begin

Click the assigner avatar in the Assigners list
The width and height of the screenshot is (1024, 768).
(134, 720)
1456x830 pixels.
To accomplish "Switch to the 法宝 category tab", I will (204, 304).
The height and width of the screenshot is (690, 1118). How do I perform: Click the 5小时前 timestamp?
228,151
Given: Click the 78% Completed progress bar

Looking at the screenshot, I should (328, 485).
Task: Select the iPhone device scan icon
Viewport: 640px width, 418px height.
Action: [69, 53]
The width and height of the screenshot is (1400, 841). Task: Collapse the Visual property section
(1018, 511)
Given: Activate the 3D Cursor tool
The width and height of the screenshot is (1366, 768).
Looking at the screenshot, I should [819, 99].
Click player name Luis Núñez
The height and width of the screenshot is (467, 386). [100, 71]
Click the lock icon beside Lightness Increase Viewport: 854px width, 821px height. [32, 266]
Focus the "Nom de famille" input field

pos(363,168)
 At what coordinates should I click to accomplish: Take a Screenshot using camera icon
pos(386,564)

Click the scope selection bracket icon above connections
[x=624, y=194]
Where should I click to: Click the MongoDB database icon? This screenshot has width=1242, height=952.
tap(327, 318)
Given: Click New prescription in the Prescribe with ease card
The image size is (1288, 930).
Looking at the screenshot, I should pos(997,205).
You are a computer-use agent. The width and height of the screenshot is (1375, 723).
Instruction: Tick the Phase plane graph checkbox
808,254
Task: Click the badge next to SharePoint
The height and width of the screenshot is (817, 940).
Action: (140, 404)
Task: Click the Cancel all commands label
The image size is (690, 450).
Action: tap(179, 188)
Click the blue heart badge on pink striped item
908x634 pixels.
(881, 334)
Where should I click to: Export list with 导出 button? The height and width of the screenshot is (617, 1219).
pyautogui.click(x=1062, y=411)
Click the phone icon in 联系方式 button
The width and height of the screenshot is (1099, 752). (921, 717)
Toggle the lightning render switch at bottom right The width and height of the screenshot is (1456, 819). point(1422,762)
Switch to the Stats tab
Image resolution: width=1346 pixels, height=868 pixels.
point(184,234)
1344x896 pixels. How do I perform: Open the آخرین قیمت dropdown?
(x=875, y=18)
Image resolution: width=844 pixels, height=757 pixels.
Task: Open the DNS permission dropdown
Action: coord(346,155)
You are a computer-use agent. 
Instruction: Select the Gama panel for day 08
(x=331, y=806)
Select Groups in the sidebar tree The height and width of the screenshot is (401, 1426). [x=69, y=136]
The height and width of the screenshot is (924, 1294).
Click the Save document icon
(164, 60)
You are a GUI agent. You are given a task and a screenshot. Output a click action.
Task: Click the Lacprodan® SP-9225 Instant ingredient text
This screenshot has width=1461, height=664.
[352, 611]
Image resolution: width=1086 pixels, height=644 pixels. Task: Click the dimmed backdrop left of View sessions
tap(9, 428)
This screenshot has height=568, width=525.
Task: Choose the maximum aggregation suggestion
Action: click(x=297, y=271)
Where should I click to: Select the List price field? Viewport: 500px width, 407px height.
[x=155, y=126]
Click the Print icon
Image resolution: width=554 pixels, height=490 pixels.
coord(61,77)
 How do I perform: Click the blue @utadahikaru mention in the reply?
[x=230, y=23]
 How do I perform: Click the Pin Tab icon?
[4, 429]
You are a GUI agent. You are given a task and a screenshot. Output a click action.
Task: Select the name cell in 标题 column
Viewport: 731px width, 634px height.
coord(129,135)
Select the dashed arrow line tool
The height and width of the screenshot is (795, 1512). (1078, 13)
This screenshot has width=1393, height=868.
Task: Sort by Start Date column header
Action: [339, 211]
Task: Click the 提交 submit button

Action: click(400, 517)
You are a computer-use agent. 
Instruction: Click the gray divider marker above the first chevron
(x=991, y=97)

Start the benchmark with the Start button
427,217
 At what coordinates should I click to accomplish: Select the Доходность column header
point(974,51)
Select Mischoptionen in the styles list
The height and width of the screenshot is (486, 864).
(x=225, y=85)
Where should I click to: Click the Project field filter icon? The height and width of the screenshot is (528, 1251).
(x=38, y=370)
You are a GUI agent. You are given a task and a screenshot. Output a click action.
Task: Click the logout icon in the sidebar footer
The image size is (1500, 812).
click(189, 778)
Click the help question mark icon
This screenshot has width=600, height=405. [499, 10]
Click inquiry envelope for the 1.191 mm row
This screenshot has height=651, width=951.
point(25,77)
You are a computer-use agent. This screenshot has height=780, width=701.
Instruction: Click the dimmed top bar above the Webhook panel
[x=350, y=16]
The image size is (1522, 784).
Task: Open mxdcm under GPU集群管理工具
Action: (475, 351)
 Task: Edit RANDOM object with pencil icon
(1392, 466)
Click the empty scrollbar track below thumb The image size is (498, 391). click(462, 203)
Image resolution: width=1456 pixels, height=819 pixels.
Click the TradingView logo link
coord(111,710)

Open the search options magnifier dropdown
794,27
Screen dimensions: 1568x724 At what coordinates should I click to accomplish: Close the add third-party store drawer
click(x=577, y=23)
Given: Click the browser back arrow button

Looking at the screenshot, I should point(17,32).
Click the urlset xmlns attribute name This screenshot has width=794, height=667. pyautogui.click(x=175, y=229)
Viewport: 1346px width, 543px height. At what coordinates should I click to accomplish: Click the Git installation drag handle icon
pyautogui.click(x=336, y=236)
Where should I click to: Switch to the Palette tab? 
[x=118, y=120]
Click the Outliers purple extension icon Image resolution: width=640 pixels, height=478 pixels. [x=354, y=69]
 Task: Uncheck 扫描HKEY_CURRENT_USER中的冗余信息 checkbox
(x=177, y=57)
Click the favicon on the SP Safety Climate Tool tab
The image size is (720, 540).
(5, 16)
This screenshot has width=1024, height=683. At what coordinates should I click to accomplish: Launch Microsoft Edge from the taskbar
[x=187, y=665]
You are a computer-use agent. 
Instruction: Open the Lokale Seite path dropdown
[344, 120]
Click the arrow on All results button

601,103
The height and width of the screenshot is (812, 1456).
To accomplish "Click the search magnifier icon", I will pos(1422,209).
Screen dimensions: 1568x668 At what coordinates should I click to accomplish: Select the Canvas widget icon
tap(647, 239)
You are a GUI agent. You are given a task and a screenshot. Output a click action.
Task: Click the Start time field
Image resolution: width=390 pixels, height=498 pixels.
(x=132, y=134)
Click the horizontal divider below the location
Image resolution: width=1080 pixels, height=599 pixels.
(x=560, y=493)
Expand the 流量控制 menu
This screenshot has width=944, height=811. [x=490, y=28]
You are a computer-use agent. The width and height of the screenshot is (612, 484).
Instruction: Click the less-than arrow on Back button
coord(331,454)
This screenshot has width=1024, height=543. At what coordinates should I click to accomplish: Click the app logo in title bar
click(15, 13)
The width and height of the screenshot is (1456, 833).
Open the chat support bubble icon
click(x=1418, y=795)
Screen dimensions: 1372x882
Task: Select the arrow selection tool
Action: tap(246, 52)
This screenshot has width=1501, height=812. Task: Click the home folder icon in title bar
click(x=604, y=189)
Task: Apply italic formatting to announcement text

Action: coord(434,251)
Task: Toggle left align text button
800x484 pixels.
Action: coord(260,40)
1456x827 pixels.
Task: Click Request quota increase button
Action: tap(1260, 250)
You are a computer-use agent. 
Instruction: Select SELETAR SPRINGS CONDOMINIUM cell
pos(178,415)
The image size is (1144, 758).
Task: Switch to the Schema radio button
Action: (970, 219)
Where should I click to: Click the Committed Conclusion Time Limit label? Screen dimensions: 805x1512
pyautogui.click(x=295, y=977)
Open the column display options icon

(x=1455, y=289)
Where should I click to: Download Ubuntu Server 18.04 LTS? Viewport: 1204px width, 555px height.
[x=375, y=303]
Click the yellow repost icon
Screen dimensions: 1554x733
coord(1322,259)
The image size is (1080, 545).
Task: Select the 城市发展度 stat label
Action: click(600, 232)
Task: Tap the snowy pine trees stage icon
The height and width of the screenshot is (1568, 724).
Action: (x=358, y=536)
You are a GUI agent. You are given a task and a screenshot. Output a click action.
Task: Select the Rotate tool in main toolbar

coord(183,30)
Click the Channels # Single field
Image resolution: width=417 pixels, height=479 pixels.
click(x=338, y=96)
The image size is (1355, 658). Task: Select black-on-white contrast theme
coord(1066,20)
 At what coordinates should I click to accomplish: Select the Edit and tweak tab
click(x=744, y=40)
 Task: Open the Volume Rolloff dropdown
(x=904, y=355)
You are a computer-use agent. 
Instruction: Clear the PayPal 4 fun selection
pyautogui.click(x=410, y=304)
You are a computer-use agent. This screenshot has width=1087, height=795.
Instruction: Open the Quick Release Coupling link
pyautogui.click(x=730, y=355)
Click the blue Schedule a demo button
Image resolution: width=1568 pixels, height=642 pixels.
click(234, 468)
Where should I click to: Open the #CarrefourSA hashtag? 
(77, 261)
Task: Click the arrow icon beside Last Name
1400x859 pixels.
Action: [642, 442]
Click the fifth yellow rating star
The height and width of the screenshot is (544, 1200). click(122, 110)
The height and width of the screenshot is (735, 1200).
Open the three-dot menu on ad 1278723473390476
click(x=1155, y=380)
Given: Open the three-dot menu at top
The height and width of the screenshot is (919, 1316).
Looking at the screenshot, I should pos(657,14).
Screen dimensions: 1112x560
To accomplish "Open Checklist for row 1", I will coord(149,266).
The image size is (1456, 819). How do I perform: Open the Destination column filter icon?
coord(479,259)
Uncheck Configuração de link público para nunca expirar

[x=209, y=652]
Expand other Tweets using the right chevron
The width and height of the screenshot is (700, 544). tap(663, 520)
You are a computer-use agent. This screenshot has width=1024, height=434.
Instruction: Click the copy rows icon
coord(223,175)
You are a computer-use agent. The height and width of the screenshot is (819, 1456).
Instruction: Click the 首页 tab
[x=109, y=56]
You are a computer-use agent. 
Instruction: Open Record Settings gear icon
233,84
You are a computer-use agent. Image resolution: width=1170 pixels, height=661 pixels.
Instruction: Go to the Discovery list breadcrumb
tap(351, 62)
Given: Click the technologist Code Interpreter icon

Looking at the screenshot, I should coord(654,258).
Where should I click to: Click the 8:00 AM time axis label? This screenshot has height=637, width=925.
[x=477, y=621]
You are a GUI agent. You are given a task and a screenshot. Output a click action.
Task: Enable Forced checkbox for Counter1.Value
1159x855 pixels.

end

• Task instructions: Can you render the items from the line containing "How do I perform: Click the blue" through the line containing "coord(129,135)" as a JSON list of strings, one string per line, skipping blank lines?

• Output for this task:
[
  " How do I perform: Click the blue @utadahikaru mention in the reply?",
  "[x=230, y=23]",
  " How do I perform: Click the Pin Tab icon?",
  "[4, 429]",
  "You are a GUI agent. You are given a task and a screenshot. Output a click action.",
  "Task: Select the name cell in 标题 column",
  "Viewport: 731px width, 634px height.",
  "coord(129,135)"
]